- **Material for this exercise**:

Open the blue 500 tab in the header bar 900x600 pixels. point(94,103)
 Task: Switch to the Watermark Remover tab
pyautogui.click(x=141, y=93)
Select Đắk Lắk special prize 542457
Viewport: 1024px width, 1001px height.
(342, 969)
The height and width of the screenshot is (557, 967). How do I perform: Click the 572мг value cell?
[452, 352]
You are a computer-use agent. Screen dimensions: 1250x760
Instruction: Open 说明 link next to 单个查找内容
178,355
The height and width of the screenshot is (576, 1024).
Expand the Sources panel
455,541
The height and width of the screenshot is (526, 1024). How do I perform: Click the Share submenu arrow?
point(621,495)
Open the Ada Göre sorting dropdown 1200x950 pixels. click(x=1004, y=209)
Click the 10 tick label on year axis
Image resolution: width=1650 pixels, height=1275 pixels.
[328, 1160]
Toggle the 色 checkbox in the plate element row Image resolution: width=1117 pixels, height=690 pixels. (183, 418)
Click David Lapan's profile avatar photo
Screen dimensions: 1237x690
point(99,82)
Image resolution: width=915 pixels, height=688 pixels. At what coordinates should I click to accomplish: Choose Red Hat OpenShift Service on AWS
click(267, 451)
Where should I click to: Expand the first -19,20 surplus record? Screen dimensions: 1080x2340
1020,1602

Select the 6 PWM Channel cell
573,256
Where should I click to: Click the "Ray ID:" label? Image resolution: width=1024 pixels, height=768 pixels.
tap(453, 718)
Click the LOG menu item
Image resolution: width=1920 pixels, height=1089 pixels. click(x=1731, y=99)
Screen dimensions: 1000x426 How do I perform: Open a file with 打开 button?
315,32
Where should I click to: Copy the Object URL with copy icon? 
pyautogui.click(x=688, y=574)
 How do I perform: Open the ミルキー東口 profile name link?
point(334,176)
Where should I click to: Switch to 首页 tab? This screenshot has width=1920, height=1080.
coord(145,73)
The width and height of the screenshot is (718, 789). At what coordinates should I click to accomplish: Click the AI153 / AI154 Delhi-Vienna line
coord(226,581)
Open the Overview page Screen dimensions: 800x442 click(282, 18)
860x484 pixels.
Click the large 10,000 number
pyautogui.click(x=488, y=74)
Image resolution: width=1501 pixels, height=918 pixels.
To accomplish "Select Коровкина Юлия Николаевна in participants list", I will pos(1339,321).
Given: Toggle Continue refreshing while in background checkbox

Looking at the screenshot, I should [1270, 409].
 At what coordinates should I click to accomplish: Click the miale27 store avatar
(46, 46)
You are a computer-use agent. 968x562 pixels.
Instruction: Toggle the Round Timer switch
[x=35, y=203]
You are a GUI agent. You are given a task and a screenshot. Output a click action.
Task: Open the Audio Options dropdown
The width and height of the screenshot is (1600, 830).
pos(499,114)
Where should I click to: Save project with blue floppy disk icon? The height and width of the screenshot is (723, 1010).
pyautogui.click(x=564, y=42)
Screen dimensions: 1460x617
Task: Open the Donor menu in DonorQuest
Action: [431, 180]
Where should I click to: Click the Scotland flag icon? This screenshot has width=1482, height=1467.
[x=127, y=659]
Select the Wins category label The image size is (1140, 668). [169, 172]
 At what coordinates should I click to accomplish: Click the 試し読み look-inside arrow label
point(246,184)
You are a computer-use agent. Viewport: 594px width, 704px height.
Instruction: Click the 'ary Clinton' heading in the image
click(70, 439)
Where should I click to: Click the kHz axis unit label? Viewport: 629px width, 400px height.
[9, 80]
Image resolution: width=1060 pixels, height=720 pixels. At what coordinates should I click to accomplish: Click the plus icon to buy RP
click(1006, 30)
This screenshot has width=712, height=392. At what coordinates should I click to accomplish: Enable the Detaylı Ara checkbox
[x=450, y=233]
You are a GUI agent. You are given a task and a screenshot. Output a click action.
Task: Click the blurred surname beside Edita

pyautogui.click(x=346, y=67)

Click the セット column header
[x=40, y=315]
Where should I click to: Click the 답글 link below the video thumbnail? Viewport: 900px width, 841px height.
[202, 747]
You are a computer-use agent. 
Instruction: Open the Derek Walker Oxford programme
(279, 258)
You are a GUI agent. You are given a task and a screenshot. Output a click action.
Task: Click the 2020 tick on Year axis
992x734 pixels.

- **Exercise objective**: Please copy the whole of the material exactly as written.

- **Solution**:
Open the blue 500 tab in the header bar 900x600 pixels. point(94,103)
 Task: Switch to the Watermark Remover tab
pyautogui.click(x=141, y=93)
Select Đắk Lắk special prize 542457
Viewport: 1024px width, 1001px height.
(342, 969)
The height and width of the screenshot is (557, 967). How do I perform: Click the 572мг value cell?
[452, 352]
You are a computer-use agent. Screen dimensions: 1250x760
Instruction: Open 说明 link next to 单个查找内容
178,355
The height and width of the screenshot is (576, 1024).
Expand the Sources panel
455,541
The height and width of the screenshot is (526, 1024). How do I perform: Click the Share submenu arrow?
point(621,495)
Open the Ada Göre sorting dropdown 1200x950 pixels. click(x=1004, y=209)
Click the 10 tick label on year axis
Image resolution: width=1650 pixels, height=1275 pixels.
[328, 1160]
Toggle the 色 checkbox in the plate element row Image resolution: width=1117 pixels, height=690 pixels. (183, 418)
Click David Lapan's profile avatar photo
Screen dimensions: 1237x690
point(99,82)
Image resolution: width=915 pixels, height=688 pixels. At what coordinates should I click to accomplish: Choose Red Hat OpenShift Service on AWS
click(267, 451)
Where should I click to: Expand the first -19,20 surplus record? Screen dimensions: 1080x2340
1020,1602

Select the 6 PWM Channel cell
573,256
Where should I click to: Click the "Ray ID:" label? Image resolution: width=1024 pixels, height=768 pixels.
tap(453, 718)
Click the LOG menu item
Image resolution: width=1920 pixels, height=1089 pixels. click(x=1731, y=99)
Screen dimensions: 1000x426 How do I perform: Open a file with 打开 button?
315,32
Where should I click to: Copy the Object URL with copy icon? 
pyautogui.click(x=688, y=574)
 How do I perform: Open the ミルキー東口 profile name link?
point(334,176)
Where should I click to: Switch to 首页 tab? This screenshot has width=1920, height=1080.
coord(145,73)
The width and height of the screenshot is (718, 789). At what coordinates should I click to accomplish: Click the AI153 / AI154 Delhi-Vienna line
coord(226,581)
Open the Overview page Screen dimensions: 800x442 click(282, 18)
860x484 pixels.
Click the large 10,000 number
pyautogui.click(x=488, y=74)
Image resolution: width=1501 pixels, height=918 pixels.
To accomplish "Select Коровкина Юлия Николаевна in participants list", I will pos(1339,321).
Given: Toggle Continue refreshing while in background checkbox

Looking at the screenshot, I should [1270, 409].
 At what coordinates should I click to accomplish: Click the miale27 store avatar
(46, 46)
You are a computer-use agent. 968x562 pixels.
Instruction: Toggle the Round Timer switch
[x=35, y=203]
You are a GUI agent. You are given a task and a screenshot. Output a click action.
Task: Open the Audio Options dropdown
The width and height of the screenshot is (1600, 830).
pos(499,114)
Where should I click to: Save project with blue floppy disk icon? The height and width of the screenshot is (723, 1010).
pyautogui.click(x=564, y=42)
Screen dimensions: 1460x617
Task: Open the Donor menu in DonorQuest
Action: [431, 180]
Where should I click to: Click the Scotland flag icon? This screenshot has width=1482, height=1467.
[x=127, y=659]
Select the Wins category label The image size is (1140, 668). [169, 172]
 At what coordinates should I click to accomplish: Click the 試し読み look-inside arrow label
point(246,184)
You are a computer-use agent. Viewport: 594px width, 704px height.
Instruction: Click the 'ary Clinton' heading in the image
click(70, 439)
Where should I click to: Click the kHz axis unit label? Viewport: 629px width, 400px height.
[9, 80]
Image resolution: width=1060 pixels, height=720 pixels. At what coordinates should I click to accomplish: Click the plus icon to buy RP
click(1006, 30)
This screenshot has width=712, height=392. At what coordinates should I click to accomplish: Enable the Detaylı Ara checkbox
[x=450, y=233]
You are a GUI agent. You are given a task and a screenshot. Output a click action.
Task: Click the blurred surname beside Edita

pyautogui.click(x=346, y=67)

Click the セット column header
[x=40, y=315]
Where should I click to: Click the 답글 link below the video thumbnail? Viewport: 900px width, 841px height.
[202, 747]
You are a computer-use agent. 
Instruction: Open the Derek Walker Oxford programme
(279, 258)
You are a GUI agent. You are given a task and a screenshot. Output a click action.
Task: Click the 2020 tick on Year axis
992x734 pixels.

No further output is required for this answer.